[Dataset entries]
[Start of section]
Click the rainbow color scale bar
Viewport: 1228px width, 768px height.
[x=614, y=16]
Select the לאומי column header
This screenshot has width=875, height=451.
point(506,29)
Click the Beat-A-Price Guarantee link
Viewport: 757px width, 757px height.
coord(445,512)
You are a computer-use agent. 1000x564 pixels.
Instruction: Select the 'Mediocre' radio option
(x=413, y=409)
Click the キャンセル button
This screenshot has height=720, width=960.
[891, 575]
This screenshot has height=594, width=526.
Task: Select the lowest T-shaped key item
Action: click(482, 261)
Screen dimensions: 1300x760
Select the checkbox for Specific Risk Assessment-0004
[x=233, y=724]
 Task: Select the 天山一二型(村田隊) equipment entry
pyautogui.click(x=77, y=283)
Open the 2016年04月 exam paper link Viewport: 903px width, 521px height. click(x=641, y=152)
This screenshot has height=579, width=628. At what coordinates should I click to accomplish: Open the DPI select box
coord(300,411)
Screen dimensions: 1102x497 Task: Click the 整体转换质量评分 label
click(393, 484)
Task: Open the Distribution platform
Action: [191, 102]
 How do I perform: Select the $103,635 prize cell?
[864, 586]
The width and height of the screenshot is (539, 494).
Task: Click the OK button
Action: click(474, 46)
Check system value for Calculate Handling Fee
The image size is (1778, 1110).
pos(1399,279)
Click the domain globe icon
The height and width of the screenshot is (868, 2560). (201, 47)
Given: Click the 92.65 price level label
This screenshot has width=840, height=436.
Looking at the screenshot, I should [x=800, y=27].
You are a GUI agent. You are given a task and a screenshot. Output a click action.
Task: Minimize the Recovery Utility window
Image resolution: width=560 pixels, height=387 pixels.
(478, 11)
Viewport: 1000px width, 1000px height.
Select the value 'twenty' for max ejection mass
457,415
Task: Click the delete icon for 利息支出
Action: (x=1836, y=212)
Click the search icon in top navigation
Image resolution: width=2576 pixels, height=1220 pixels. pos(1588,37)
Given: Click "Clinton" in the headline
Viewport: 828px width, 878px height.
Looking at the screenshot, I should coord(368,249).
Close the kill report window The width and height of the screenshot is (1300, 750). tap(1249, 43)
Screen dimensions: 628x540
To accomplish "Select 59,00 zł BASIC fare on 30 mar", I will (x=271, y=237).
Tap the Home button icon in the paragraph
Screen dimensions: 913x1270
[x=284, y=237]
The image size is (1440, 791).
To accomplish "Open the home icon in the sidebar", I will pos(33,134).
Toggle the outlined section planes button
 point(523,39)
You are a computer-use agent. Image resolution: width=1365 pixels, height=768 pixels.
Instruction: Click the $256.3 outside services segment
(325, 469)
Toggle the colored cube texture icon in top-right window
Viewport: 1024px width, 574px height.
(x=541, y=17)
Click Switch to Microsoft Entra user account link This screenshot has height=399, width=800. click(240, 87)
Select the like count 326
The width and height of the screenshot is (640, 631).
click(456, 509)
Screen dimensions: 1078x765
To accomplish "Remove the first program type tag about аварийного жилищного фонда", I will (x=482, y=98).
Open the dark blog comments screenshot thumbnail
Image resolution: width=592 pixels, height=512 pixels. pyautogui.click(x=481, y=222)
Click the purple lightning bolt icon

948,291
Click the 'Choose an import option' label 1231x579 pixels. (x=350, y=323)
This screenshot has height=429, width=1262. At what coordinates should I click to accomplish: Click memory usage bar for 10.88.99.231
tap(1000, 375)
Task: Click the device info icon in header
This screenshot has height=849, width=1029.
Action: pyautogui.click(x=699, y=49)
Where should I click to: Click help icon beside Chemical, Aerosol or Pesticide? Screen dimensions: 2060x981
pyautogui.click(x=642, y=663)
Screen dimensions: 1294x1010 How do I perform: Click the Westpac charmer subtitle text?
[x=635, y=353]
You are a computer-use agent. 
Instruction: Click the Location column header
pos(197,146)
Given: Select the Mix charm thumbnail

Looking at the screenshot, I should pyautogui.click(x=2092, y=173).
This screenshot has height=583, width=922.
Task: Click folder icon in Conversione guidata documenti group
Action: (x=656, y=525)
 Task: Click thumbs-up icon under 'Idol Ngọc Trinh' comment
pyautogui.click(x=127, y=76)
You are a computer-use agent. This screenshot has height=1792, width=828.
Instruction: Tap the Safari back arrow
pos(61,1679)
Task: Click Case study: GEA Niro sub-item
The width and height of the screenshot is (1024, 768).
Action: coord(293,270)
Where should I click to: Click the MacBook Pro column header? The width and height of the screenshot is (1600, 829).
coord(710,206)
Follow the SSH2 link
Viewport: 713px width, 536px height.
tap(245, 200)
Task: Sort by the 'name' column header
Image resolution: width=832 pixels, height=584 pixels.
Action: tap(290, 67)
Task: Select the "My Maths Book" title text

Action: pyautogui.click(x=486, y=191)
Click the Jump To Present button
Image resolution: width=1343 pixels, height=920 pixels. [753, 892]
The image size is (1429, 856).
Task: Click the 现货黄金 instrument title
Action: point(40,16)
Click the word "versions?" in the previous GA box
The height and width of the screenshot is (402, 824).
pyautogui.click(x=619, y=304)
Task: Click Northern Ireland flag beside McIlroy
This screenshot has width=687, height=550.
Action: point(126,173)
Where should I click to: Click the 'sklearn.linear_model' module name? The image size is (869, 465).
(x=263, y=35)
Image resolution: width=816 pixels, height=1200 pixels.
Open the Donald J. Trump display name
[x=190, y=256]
[End of section]
_Problem description_
Copy, from the lines above, each one that holds "computer".

_Exercise result_
You are a computer-use agent. 1000x564 pixels.
You are a computer-use agent. Image resolution: width=1365 pixels, height=768 pixels.
You are a computer-use agent. 
You are a computer-use agent. This screenshot has height=1792, width=828.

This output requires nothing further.